Problem to work on: The answer must consist of every line below that holds the word "header".

Record excerpts:
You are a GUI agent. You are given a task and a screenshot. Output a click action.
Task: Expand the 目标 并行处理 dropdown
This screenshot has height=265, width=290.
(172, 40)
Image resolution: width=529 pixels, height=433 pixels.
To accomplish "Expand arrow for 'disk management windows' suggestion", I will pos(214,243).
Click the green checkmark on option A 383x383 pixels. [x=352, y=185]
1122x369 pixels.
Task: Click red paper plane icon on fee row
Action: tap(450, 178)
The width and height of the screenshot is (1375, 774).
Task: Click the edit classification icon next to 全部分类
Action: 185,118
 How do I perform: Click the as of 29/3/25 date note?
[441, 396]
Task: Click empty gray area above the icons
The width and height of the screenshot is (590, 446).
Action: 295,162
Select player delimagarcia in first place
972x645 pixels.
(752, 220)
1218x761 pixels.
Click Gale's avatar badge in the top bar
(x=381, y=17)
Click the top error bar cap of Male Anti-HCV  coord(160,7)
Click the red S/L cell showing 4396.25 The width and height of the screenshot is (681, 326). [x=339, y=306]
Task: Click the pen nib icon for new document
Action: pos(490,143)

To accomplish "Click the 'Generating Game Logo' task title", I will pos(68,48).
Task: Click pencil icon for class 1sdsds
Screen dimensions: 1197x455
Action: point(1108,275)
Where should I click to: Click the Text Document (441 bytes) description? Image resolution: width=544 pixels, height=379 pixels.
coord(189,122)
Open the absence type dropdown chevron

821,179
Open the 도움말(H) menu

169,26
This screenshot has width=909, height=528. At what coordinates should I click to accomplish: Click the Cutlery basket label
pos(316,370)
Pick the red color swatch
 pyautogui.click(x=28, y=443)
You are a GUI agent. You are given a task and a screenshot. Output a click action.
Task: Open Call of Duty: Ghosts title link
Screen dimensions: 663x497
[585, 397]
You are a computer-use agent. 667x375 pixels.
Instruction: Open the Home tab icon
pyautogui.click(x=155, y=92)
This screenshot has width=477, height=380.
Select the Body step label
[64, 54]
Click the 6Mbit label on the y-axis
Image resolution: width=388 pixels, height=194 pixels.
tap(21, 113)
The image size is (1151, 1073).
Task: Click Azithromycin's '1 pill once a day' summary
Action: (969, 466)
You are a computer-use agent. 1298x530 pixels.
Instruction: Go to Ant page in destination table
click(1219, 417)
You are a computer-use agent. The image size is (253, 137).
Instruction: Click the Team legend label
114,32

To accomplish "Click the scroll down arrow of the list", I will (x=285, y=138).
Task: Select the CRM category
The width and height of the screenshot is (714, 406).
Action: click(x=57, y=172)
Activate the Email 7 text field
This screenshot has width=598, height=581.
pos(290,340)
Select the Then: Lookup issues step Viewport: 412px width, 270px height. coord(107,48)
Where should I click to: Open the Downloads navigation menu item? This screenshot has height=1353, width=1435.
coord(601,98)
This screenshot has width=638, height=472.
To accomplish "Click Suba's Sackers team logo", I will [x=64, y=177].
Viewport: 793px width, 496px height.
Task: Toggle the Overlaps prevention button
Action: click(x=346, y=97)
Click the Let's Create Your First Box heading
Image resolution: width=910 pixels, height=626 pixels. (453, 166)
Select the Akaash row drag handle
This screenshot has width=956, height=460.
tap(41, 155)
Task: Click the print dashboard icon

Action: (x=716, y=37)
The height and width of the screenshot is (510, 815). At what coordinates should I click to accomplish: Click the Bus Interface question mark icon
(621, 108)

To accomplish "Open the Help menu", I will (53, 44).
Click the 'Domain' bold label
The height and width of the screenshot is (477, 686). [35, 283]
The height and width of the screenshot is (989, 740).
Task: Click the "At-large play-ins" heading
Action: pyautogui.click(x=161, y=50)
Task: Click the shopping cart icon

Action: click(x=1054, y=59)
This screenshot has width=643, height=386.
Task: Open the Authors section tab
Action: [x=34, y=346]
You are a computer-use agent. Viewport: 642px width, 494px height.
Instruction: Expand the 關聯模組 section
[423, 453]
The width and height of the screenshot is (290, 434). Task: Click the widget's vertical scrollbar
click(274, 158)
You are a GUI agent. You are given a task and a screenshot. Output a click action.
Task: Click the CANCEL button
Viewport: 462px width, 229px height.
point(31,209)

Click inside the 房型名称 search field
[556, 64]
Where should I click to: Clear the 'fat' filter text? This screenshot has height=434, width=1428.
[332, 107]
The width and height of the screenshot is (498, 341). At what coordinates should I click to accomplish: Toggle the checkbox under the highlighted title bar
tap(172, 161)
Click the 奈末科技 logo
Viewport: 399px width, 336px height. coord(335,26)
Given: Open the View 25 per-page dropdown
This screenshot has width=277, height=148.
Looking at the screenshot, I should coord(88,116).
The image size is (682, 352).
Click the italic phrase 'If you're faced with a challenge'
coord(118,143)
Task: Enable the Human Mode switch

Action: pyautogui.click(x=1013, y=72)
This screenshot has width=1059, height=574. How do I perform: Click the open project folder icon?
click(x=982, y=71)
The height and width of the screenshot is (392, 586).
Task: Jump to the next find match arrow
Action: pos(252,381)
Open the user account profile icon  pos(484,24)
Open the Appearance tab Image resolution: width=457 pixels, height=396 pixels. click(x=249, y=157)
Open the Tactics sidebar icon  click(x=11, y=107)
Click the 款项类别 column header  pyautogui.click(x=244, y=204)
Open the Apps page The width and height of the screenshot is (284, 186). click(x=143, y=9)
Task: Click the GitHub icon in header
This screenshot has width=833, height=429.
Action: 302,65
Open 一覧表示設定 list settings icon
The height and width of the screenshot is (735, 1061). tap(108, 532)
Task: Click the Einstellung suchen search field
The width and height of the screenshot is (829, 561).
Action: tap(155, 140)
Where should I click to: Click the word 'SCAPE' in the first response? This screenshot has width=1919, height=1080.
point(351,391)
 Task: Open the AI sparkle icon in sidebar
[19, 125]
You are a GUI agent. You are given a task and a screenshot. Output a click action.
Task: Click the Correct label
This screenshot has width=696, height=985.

Exercise output:
Click the 款项类别 column header  pyautogui.click(x=244, y=204)
Task: Click the GitHub icon in header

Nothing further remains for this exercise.